Concita De Gregorio: quando stai male c’è l’oro di chi c’è davvero e i sassi di chi dice “è come se ci fossi”

Non lo sai finché non succede. Non sai chi ti sta accanto davvero – chi è lì anche quando non è comodo, anche quando richiede qualcosa, anche quando fa male – finché non attraversi una di quelle fasi in cui hai bisogno. Concita De Gregorio  ha trovato per questa distinzione un’immagine che non si dimentica.

quando stai male

Il setaccio della fragilità

“Le persone si dividono in due grandi categorie: quelle che ci sono e quelle che ti dicono ‘è come se ci fossi’. Ogni fragilità funziona come un setaccio e divide le persone ‘sasso’ dalle persone ‘oro’. Le persone ‘sasso’, quelle che ti portano a fondo, sono quelle persone che tu già da prima sapevi che ti avrebbero prima o dopo affondata, solo che presumevi di non farti affondare. Sono quelli che restano quando se ne dovrebbero andare e se ne vanno quando dovrebbero restare.”

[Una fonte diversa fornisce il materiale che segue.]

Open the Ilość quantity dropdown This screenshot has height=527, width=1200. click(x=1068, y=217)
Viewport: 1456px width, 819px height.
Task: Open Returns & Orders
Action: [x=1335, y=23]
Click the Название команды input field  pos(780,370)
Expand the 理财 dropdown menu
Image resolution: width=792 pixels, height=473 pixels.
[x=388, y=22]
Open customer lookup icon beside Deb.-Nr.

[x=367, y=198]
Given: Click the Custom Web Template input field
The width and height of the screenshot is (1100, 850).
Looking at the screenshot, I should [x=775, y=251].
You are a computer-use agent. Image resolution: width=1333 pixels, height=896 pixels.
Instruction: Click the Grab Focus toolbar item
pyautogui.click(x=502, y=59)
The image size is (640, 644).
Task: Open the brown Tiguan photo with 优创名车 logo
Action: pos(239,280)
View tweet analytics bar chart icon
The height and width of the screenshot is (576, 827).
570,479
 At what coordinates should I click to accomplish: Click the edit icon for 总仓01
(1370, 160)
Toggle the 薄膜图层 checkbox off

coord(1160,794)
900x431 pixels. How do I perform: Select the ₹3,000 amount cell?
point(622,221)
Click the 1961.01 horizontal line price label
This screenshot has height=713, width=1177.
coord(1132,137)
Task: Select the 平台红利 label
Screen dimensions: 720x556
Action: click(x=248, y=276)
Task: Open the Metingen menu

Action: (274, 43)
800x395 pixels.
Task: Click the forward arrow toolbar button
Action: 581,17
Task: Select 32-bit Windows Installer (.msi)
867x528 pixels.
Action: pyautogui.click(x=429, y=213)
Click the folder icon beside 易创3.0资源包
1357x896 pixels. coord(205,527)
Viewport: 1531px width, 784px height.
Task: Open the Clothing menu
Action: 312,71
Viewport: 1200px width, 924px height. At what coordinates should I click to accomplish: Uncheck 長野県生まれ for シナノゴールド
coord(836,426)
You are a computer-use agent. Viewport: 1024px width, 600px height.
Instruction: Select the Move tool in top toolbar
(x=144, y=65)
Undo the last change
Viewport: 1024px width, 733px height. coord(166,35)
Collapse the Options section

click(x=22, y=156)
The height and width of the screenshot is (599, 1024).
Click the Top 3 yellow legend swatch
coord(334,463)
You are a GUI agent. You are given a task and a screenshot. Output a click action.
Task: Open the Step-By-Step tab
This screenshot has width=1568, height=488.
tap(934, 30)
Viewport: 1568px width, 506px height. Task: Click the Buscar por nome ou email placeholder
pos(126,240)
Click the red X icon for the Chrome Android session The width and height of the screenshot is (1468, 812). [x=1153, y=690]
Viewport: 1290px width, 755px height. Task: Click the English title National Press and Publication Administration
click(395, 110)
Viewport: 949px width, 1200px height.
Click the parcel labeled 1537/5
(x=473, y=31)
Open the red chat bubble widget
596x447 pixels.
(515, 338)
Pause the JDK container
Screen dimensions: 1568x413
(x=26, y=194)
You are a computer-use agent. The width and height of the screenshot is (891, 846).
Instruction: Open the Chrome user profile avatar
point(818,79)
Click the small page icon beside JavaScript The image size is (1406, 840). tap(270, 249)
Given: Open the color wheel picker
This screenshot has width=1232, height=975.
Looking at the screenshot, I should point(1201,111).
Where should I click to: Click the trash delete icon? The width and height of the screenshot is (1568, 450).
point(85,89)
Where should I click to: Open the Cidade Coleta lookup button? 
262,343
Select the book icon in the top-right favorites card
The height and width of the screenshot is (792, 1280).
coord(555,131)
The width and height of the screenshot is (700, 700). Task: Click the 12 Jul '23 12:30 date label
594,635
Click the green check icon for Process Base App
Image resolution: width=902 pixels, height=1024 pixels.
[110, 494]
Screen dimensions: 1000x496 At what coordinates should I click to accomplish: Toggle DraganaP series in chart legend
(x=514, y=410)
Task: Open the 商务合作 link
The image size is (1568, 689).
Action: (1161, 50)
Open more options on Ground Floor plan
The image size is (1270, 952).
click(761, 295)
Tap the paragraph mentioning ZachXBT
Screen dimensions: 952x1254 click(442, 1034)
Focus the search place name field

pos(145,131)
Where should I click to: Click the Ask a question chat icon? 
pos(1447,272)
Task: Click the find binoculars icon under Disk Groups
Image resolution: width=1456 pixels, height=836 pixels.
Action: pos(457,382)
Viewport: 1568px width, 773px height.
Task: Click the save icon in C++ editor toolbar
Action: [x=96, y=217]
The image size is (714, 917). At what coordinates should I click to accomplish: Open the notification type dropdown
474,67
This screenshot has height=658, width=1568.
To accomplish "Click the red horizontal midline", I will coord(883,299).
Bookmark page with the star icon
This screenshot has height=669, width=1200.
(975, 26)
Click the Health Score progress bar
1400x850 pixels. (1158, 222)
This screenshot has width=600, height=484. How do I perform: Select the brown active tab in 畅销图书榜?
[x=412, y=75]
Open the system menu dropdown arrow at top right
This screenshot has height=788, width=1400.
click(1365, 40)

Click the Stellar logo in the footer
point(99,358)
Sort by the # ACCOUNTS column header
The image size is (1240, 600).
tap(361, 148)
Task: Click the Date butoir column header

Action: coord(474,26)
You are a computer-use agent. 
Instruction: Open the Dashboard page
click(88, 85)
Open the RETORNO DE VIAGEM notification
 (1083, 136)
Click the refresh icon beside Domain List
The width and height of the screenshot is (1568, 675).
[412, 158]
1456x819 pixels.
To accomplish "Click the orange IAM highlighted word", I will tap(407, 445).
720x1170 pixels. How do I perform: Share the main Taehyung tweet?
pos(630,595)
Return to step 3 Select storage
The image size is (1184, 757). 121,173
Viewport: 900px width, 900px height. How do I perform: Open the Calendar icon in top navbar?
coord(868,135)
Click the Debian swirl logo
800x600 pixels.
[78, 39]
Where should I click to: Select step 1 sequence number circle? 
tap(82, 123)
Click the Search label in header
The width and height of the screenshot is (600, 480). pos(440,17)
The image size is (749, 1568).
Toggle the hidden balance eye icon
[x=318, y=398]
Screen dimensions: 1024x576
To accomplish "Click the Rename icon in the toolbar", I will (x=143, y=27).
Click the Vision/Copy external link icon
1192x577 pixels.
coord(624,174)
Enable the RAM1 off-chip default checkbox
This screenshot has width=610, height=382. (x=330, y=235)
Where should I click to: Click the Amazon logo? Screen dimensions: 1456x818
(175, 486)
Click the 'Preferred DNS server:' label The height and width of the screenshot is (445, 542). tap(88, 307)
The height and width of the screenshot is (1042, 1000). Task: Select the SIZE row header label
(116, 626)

La struttura è quella della distinzione netta, senza sfumature consolatorie. Non tre categorie, non una scala di grigi. Due: le persone oro e le persone sasso.

“È come se ci fossi”

La frase che Concita De Gregorio mette in bocca alle persone sasso è quella che tutti riconoscono immediatamente: “è come se ci fossi.” È la frase di chi vuole mantenersi nell’orbita di qualcuno senza il costo dell’esserci davvero. Vuole la relazione senza il peso. Vuole il credito senza l’investimento.

Non è necessariamente cattiveria: spesso è paura, incapacità, o semplicemente la scoperta che le risorse di quella persona arrivano fino a un certo punto e non oltre. Ma il risultato è lo stesso: non ci sono quando conta.

Le persone sasso

L’intuizione più interessante e più scomoda di Concita De Gregorio è che le persone sasso non sono una sorpresa completa: “già da prima sapevi che ti avrebbero prima o dopo affondata, solo che presumevi di non farti affondare.” Erano già lì, con le loro caratteristiche visibili. Si era scelto di non vederle, o di pensare di poterle gestire, o di sperare che con te facessero un’eccezione.

Il sasso non cambia natura quando arriva la crisi: rivela quella che aveva già.

Le persone oro

Le persone oro sono quelle che ci sono. Non in modo astratto o dichiarato, ma in modo concreto, fisico, pratico. Che chiamano, che vengono a trovarti, che fanno cose, che restano presenti anche quando non sanno cosa dire. La loro presenza non richiede parole perfette o gesti eroici. Richiede solo di esserci, e loro ci sono.

Quello che Concita De Gregorio non dice esplicitamente, ma lascia intendere, è che il rapporto tra sassi e oro non è fisso: la stessa persona può essere oro in certi momenti e sasso in altri, con persone diverse. Il setaccio è situazionale, ma certi caratteri di fondo tendono a ripetersi.

Il dono involontario della fragilità

C’è un paradosso nascosto in questa frase: la fragilità, che sembra una perdita, porta con sé un dono preciso. Fa vedere con chiarezza quello che nei momenti di stabilità era nascosto. Rivela le persone oro e le persone sasso. E quella chiarezza – anche quando fa male – è preziosa.

Concita De Gregorio è giornalista, scrittrice e già direttrice de l’Unità, autrice di romanzi e saggi tra cui Mi sa che fuori è primavera e Così è la vita, una delle voci più autorevoli e più ascoltate del giornalismo e della narrativa italiana contemporanea.